Reproduce each of the entries below word for word, without changing anything.

* Begin Input *

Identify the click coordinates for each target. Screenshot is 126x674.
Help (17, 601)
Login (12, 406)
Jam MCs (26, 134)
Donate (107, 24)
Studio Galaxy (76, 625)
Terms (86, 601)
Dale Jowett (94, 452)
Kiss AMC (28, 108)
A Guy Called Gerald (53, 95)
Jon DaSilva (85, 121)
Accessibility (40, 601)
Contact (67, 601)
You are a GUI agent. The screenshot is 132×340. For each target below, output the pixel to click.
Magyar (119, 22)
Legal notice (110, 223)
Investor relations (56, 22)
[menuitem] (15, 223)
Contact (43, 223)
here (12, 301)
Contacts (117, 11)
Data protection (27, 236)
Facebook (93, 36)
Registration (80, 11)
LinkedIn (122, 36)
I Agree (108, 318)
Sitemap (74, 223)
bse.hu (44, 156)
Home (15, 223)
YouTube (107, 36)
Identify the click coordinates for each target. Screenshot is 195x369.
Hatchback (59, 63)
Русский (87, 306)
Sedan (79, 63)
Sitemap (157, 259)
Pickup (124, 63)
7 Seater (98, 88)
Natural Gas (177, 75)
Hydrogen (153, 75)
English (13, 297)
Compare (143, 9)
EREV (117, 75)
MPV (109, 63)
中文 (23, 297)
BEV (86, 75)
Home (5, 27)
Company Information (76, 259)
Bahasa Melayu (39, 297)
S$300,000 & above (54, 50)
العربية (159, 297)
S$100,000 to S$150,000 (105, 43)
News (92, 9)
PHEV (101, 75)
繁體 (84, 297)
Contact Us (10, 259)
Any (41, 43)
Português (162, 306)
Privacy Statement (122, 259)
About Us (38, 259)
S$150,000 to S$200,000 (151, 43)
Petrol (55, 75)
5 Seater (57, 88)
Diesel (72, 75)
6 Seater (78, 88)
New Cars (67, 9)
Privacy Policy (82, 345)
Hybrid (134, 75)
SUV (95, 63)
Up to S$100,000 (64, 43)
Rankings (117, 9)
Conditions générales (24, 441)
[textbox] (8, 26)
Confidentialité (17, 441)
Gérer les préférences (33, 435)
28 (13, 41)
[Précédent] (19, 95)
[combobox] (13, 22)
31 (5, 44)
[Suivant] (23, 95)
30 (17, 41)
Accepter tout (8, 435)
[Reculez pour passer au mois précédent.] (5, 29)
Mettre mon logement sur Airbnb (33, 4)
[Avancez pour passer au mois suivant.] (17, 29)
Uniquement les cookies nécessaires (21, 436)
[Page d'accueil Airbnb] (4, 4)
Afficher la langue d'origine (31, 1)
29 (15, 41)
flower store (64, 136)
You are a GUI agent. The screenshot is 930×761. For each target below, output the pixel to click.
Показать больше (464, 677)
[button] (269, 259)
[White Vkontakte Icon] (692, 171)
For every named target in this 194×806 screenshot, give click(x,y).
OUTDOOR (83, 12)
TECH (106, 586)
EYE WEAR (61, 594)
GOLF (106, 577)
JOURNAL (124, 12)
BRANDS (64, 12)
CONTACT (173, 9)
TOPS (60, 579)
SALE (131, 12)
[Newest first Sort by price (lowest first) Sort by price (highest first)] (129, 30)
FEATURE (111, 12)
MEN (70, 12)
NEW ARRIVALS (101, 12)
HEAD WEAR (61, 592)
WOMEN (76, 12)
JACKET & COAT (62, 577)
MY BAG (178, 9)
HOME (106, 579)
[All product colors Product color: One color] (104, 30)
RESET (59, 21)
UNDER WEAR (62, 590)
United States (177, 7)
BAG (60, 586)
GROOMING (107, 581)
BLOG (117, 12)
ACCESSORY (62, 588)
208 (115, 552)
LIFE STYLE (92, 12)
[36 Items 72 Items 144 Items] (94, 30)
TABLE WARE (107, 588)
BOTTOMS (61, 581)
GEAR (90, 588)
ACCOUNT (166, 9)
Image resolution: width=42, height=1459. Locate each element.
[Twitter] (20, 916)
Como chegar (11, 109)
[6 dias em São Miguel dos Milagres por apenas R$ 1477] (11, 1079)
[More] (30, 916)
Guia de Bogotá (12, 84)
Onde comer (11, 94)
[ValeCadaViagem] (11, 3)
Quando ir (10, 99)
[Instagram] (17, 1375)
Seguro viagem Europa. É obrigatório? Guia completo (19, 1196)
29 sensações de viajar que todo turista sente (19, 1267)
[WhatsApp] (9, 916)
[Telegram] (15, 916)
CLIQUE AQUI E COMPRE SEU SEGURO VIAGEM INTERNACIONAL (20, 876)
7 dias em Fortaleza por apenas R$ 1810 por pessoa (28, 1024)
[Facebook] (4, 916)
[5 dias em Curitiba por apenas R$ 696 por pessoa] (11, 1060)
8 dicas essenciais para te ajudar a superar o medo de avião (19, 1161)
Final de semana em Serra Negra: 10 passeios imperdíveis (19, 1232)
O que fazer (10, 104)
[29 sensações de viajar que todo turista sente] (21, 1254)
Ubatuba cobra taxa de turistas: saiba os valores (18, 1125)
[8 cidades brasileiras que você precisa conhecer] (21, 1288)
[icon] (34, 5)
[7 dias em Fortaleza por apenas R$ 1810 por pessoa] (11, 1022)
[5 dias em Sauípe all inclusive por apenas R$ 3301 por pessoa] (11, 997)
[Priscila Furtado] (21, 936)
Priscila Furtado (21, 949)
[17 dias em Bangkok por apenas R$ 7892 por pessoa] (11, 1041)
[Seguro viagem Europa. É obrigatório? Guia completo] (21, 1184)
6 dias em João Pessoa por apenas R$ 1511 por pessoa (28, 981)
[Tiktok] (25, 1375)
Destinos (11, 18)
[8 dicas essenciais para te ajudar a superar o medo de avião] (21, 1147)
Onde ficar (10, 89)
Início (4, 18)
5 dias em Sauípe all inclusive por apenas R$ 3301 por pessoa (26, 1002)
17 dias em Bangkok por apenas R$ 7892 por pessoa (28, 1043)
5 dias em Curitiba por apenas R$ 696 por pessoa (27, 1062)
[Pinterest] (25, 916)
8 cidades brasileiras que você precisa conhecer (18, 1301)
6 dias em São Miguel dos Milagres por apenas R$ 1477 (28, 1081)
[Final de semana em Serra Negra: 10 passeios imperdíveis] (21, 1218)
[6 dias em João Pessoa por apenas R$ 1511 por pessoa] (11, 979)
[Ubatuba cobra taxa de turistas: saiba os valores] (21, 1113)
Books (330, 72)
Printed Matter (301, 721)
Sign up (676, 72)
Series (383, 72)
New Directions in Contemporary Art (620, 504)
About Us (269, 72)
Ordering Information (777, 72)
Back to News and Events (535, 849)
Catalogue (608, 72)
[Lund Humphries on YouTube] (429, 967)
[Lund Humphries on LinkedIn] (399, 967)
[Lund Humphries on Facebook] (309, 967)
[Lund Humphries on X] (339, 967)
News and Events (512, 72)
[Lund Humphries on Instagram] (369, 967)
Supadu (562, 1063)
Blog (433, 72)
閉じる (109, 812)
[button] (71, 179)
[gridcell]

* End Input *

■ **Task response**:
Identify the click coordinates for each target. Screenshot is 126x674.
Help (17, 601)
Login (12, 406)
Jam MCs (26, 134)
Donate (107, 24)
Studio Galaxy (76, 625)
Terms (86, 601)
Dale Jowett (94, 452)
Kiss AMC (28, 108)
A Guy Called Gerald (53, 95)
Jon DaSilva (85, 121)
Accessibility (40, 601)
Contact (67, 601)
You are a GUI agent. The screenshot is 132×340. For each target below, output the pixel to click.
Magyar (119, 22)
Legal notice (110, 223)
Investor relations (56, 22)
[menuitem] (15, 223)
Contact (43, 223)
here (12, 301)
Contacts (117, 11)
Data protection (27, 236)
Facebook (93, 36)
Registration (80, 11)
LinkedIn (122, 36)
I Agree (108, 318)
Sitemap (74, 223)
bse.hu (44, 156)
Home (15, 223)
YouTube (107, 36)
Identify the click coordinates for each target. Screenshot is 195x369.
Hatchback (59, 63)
Русский (87, 306)
Sedan (79, 63)
Sitemap (157, 259)
Pickup (124, 63)
7 Seater (98, 88)
Natural Gas (177, 75)
Hydrogen (153, 75)
English (13, 297)
Compare (143, 9)
EREV (117, 75)
MPV (109, 63)
中文 (23, 297)
BEV (86, 75)
Home (5, 27)
Company Information (76, 259)
Bahasa Melayu (39, 297)
S$300,000 & above (54, 50)
العربية (159, 297)
S$100,000 to S$150,000 (105, 43)
News (92, 9)
PHEV (101, 75)
繁體 (84, 297)
Contact Us (10, 259)
Any (41, 43)
Português (162, 306)
Privacy Statement (122, 259)
About Us (38, 259)
S$150,000 to S$200,000 (151, 43)
Petrol (55, 75)
5 Seater (57, 88)
Diesel (72, 75)
6 Seater (78, 88)
New Cars (67, 9)
Privacy Policy (82, 345)
Hybrid (134, 75)
SUV (95, 63)
Up to S$100,000 (64, 43)
Rankings (117, 9)
Conditions générales (24, 441)
[textbox] (8, 26)
Confidentialité (17, 441)
Gérer les préférences (33, 435)
28 (13, 41)
[Précédent] (19, 95)
[combobox] (13, 22)
31 (5, 44)
[Suivant] (23, 95)
30 (17, 41)
Accepter tout (8, 435)
[Reculez pour passer au mois précédent.] (5, 29)
Mettre mon logement sur Airbnb (33, 4)
[Avancez pour passer au mois suivant.] (17, 29)
Uniquement les cookies nécessaires (21, 436)
[Page d'accueil Airbnb] (4, 4)
Afficher la langue d'origine (31, 1)
29 (15, 41)
flower store (64, 136)
You are a GUI agent. The screenshot is 930×761. For each target below, output the pixel to click.
Показать больше (464, 677)
[button] (269, 259)
[White Vkontakte Icon] (692, 171)
For every named target in this 194×806 screenshot, give click(x,y).
OUTDOOR (83, 12)
TECH (106, 586)
EYE WEAR (61, 594)
GOLF (106, 577)
JOURNAL (124, 12)
BRANDS (64, 12)
CONTACT (173, 9)
TOPS (60, 579)
SALE (131, 12)
[Newest first Sort by price (lowest first) Sort by price (highest first)] (129, 30)
FEATURE (111, 12)
MEN (70, 12)
NEW ARRIVALS (101, 12)
HEAD WEAR (61, 592)
WOMEN (76, 12)
JACKET & COAT (62, 577)
MY BAG (178, 9)
HOME (106, 579)
[All product colors Product color: One color] (104, 30)
RESET (59, 21)
UNDER WEAR (62, 590)
United States (177, 7)
BAG (60, 586)
GROOMING (107, 581)
BLOG (117, 12)
ACCESSORY (62, 588)
208 (115, 552)
LIFE STYLE (92, 12)
[36 Items 72 Items 144 Items] (94, 30)
TABLE WARE (107, 588)
BOTTOMS (61, 581)
GEAR (90, 588)
ACCOUNT (166, 9)
Image resolution: width=42, height=1459. Locate each element.
[Twitter] (20, 916)
Como chegar (11, 109)
[6 dias em São Miguel dos Milagres por apenas R$ 1477] (11, 1079)
[More] (30, 916)
Guia de Bogotá (12, 84)
Onde comer (11, 94)
[ValeCadaViagem] (11, 3)
Quando ir (10, 99)
[Instagram] (17, 1375)
Seguro viagem Europa. É obrigatório? Guia completo (19, 1196)
29 sensações de viajar que todo turista sente (19, 1267)
[WhatsApp] (9, 916)
[Telegram] (15, 916)
CLIQUE AQUI E COMPRE SEU SEGURO VIAGEM INTERNACIONAL (20, 876)
7 dias em Fortaleza por apenas R$ 1810 por pessoa (28, 1024)
[Facebook] (4, 916)
[5 dias em Curitiba por apenas R$ 696 por pessoa] (11, 1060)
8 dicas essenciais para te ajudar a superar o medo de avião (19, 1161)
Final de semana em Serra Negra: 10 passeios imperdíveis (19, 1232)
O que fazer (10, 104)
[29 sensações de viajar que todo turista sente] (21, 1254)
Ubatuba cobra taxa de turistas: saiba os valores (18, 1125)
[8 cidades brasileiras que você precisa conhecer] (21, 1288)
[icon] (34, 5)
[7 dias em Fortaleza por apenas R$ 1810 por pessoa] (11, 1022)
[5 dias em Sauípe all inclusive por apenas R$ 3301 por pessoa] (11, 997)
[Priscila Furtado] (21, 936)
Priscila Furtado (21, 949)
[17 dias em Bangkok por apenas R$ 7892 por pessoa] (11, 1041)
[Seguro viagem Europa. É obrigatório? Guia completo] (21, 1184)
6 dias em João Pessoa por apenas R$ 1511 por pessoa (28, 981)
[Tiktok] (25, 1375)
Destinos (11, 18)
[8 dicas essenciais para te ajudar a superar o medo de avião] (21, 1147)
Onde ficar (10, 89)
Início (4, 18)
5 dias em Sauípe all inclusive por apenas R$ 3301 por pessoa (26, 1002)
17 dias em Bangkok por apenas R$ 7892 por pessoa (28, 1043)
5 dias em Curitiba por apenas R$ 696 por pessoa (27, 1062)
[Pinterest] (25, 916)
8 cidades brasileiras que você precisa conhecer (18, 1301)
6 dias em São Miguel dos Milagres por apenas R$ 1477 (28, 1081)
[Final de semana em Serra Negra: 10 passeios imperdíveis] (21, 1218)
[6 dias em João Pessoa por apenas R$ 1511 por pessoa] (11, 979)
[Ubatuba cobra taxa de turistas: saiba os valores] (21, 1113)
Books (330, 72)
Printed Matter (301, 721)
Sign up (676, 72)
Series (383, 72)
New Directions in Contemporary Art (620, 504)
About Us (269, 72)
Ordering Information (777, 72)
Back to News and Events (535, 849)
Catalogue (608, 72)
[Lund Humphries on YouTube] (429, 967)
[Lund Humphries on LinkedIn] (399, 967)
[Lund Humphries on Facebook] (309, 967)
[Lund Humphries on X] (339, 967)
News and Events (512, 72)
[Lund Humphries on Instagram] (369, 967)
Supadu (562, 1063)
Blog (433, 72)
閉じる (109, 812)
[button] (71, 179)
[gridcell]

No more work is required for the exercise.